[[ DATA FOR THIS EXERCISE open ]]

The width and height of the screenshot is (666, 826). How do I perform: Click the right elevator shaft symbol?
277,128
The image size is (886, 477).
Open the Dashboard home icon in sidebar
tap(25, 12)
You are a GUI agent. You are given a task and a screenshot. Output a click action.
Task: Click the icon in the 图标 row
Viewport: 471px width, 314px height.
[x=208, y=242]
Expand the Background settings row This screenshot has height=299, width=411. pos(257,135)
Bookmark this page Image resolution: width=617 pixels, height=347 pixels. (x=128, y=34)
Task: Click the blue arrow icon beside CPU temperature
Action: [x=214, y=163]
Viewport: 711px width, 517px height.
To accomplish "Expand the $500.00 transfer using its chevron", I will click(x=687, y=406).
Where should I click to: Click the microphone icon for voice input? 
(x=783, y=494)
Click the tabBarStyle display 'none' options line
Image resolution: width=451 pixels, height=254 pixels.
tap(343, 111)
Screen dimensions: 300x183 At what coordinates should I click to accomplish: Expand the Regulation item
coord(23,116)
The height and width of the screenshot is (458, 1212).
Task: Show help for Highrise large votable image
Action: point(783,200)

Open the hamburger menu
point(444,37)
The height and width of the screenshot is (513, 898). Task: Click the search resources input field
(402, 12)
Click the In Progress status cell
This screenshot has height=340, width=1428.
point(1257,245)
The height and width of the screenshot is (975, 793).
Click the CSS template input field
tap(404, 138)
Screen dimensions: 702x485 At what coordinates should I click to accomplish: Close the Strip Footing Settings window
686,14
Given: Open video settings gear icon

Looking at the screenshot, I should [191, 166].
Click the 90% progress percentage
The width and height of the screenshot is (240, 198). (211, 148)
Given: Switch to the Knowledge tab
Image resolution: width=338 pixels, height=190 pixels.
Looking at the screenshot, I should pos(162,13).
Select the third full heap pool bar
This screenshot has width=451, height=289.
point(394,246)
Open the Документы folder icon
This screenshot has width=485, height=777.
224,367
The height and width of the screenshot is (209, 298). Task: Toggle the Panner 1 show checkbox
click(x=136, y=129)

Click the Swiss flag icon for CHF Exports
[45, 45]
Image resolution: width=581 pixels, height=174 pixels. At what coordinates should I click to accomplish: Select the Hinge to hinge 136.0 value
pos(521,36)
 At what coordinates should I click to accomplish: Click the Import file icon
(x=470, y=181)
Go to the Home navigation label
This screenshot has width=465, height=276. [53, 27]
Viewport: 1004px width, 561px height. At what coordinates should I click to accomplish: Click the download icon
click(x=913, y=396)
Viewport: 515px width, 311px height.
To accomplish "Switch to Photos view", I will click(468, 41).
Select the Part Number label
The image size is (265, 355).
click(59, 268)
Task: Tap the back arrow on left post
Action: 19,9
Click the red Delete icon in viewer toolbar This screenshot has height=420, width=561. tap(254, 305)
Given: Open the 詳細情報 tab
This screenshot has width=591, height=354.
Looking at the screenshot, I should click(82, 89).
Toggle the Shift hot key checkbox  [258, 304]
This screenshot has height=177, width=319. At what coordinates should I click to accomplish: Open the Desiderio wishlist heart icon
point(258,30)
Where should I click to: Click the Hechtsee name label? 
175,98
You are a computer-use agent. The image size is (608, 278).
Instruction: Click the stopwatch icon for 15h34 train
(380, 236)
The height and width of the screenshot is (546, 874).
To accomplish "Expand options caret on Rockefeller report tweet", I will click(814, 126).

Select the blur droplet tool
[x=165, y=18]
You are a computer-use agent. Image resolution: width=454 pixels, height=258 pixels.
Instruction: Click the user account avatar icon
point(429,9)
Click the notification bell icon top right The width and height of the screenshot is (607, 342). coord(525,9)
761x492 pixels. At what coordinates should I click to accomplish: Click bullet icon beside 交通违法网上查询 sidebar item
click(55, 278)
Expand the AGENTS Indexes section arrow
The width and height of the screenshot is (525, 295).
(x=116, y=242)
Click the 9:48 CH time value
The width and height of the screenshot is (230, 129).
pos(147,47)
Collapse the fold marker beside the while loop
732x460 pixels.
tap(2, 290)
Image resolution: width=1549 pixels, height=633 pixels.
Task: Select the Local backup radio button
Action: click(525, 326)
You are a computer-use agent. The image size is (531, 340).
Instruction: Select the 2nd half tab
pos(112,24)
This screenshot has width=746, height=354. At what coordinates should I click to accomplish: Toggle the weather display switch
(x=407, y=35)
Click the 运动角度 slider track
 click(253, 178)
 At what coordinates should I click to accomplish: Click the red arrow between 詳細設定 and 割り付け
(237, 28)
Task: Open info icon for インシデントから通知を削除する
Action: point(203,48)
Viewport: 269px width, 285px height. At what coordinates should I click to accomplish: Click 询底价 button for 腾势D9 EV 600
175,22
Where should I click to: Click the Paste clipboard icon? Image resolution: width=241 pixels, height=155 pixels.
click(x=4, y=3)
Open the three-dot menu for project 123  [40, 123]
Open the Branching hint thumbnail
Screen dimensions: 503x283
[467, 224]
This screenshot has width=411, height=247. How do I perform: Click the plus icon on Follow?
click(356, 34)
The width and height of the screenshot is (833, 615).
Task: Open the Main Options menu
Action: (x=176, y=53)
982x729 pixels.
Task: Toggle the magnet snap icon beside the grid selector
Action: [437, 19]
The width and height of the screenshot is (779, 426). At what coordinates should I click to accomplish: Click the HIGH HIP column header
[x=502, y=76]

[[ DATA FOR THIS EXERCISE closed ]]

Search the data above for the word "computer". Copy each line it is in.

**TASK OUTPUT:**
You are a computer-use agent. The image size is (608, 278).
You are a computer-use agent. Image resolution: width=454 pixels, height=258 pixels.
You are a computer-use agent. The image size is (531, 340).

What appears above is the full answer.